■ Description of the task
An identical copy of every entry below is the required output.

*** Given data ***

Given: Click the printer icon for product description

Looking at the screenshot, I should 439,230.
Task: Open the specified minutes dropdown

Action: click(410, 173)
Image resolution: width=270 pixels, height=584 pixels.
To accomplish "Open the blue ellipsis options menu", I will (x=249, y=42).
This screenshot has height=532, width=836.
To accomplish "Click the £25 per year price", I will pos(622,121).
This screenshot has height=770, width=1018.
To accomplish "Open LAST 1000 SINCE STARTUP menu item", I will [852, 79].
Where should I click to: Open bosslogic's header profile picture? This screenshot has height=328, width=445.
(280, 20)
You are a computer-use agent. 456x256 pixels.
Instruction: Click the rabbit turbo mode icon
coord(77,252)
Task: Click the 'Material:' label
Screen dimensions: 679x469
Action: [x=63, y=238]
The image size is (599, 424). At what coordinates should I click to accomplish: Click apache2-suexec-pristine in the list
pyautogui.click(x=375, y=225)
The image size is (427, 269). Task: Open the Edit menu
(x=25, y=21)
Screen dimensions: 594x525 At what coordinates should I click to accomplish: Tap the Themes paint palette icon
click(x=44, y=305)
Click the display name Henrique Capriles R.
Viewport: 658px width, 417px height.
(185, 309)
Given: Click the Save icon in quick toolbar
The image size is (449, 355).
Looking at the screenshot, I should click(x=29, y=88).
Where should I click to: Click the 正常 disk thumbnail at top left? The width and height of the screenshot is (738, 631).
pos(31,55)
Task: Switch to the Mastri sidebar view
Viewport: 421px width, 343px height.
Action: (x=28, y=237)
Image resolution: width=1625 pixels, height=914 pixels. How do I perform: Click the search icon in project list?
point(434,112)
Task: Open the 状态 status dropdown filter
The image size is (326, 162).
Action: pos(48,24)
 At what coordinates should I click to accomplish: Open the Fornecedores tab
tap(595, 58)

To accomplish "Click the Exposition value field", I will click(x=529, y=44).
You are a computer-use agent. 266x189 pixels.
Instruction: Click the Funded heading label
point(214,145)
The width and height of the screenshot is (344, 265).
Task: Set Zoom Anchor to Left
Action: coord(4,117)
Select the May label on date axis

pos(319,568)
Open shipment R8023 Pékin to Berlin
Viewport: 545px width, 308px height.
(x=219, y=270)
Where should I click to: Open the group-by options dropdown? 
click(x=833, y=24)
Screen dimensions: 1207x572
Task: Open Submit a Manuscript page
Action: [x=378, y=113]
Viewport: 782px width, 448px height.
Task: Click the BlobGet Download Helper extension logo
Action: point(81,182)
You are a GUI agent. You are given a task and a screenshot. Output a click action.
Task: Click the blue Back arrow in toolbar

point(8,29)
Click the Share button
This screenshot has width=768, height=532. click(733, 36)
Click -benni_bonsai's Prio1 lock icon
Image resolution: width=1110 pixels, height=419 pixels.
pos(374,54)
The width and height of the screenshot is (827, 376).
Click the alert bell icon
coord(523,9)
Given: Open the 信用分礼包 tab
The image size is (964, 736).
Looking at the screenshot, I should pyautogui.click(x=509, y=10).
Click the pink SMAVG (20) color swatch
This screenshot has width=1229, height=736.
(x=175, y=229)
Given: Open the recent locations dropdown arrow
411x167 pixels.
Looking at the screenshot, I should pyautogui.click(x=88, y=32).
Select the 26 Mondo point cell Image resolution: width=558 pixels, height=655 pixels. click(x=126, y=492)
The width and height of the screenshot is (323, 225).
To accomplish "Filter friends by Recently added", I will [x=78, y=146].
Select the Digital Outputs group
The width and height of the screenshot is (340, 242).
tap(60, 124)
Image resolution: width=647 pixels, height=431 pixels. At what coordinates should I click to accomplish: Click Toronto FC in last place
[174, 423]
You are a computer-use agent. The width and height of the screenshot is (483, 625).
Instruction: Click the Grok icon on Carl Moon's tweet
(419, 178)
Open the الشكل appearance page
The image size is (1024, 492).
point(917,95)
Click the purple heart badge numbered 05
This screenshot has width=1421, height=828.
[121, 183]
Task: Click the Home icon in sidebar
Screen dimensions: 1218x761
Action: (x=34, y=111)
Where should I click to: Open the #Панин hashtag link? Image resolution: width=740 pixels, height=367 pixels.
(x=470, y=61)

*** End of Given data ***

■ Your response
Given: Click the printer icon for product description

Looking at the screenshot, I should 439,230.
Task: Open the specified minutes dropdown

Action: click(410, 173)
Image resolution: width=270 pixels, height=584 pixels.
To accomplish "Open the blue ellipsis options menu", I will (x=249, y=42).
This screenshot has height=532, width=836.
To accomplish "Click the £25 per year price", I will pos(622,121).
This screenshot has height=770, width=1018.
To accomplish "Open LAST 1000 SINCE STARTUP menu item", I will [852, 79].
Where should I click to: Open bosslogic's header profile picture? This screenshot has height=328, width=445.
(280, 20)
You are a computer-use agent. 456x256 pixels.
Instruction: Click the rabbit turbo mode icon
coord(77,252)
Task: Click the 'Material:' label
Screen dimensions: 679x469
Action: [x=63, y=238]
The image size is (599, 424). At what coordinates should I click to accomplish: Click apache2-suexec-pristine in the list
pyautogui.click(x=375, y=225)
The image size is (427, 269). Task: Open the Edit menu
(x=25, y=21)
Screen dimensions: 594x525 At what coordinates should I click to accomplish: Tap the Themes paint palette icon
click(x=44, y=305)
Click the display name Henrique Capriles R.
Viewport: 658px width, 417px height.
(185, 309)
Given: Click the Save icon in quick toolbar
The image size is (449, 355).
Looking at the screenshot, I should click(x=29, y=88).
Where should I click to: Click the 正常 disk thumbnail at top left? The width and height of the screenshot is (738, 631).
pos(31,55)
Task: Switch to the Mastri sidebar view
Viewport: 421px width, 343px height.
Action: (x=28, y=237)
Image resolution: width=1625 pixels, height=914 pixels. How do I perform: Click the search icon in project list?
point(434,112)
Task: Open the 状态 status dropdown filter
The image size is (326, 162).
Action: pos(48,24)
 At what coordinates should I click to accomplish: Open the Fornecedores tab
tap(595, 58)

To accomplish "Click the Exposition value field", I will click(x=529, y=44).
You are a computer-use agent. 266x189 pixels.
Instruction: Click the Funded heading label
point(214,145)
The width and height of the screenshot is (344, 265).
Task: Set Zoom Anchor to Left
Action: coord(4,117)
Select the May label on date axis

pos(319,568)
Open shipment R8023 Pékin to Berlin
Viewport: 545px width, 308px height.
(x=219, y=270)
Where should I click to: Open the group-by options dropdown? 
click(x=833, y=24)
Screen dimensions: 1207x572
Task: Open Submit a Manuscript page
Action: [x=378, y=113]
Viewport: 782px width, 448px height.
Task: Click the BlobGet Download Helper extension logo
Action: point(81,182)
You are a GUI agent. You are given a task and a screenshot. Output a click action.
Task: Click the blue Back arrow in toolbar

point(8,29)
Click the Share button
This screenshot has width=768, height=532. click(733, 36)
Click -benni_bonsai's Prio1 lock icon
Image resolution: width=1110 pixels, height=419 pixels.
pos(374,54)
The width and height of the screenshot is (827, 376).
Click the alert bell icon
coord(523,9)
Given: Open the 信用分礼包 tab
The image size is (964, 736).
Looking at the screenshot, I should pyautogui.click(x=509, y=10).
Click the pink SMAVG (20) color swatch
This screenshot has width=1229, height=736.
(x=175, y=229)
Given: Open the recent locations dropdown arrow
411x167 pixels.
Looking at the screenshot, I should pyautogui.click(x=88, y=32).
Select the 26 Mondo point cell Image resolution: width=558 pixels, height=655 pixels. click(x=126, y=492)
The width and height of the screenshot is (323, 225).
To accomplish "Filter friends by Recently added", I will [x=78, y=146].
Select the Digital Outputs group
The width and height of the screenshot is (340, 242).
tap(60, 124)
Image resolution: width=647 pixels, height=431 pixels. At what coordinates should I click to accomplish: Click Toronto FC in last place
[174, 423]
You are a computer-use agent. The width and height of the screenshot is (483, 625).
Instruction: Click the Grok icon on Carl Moon's tweet
(419, 178)
Open the الشكل appearance page
The image size is (1024, 492).
point(917,95)
Click the purple heart badge numbered 05
This screenshot has width=1421, height=828.
[121, 183]
Task: Click the Home icon in sidebar
Screen dimensions: 1218x761
Action: (x=34, y=111)
Where should I click to: Open the #Панин hashtag link? Image resolution: width=740 pixels, height=367 pixels.
(x=470, y=61)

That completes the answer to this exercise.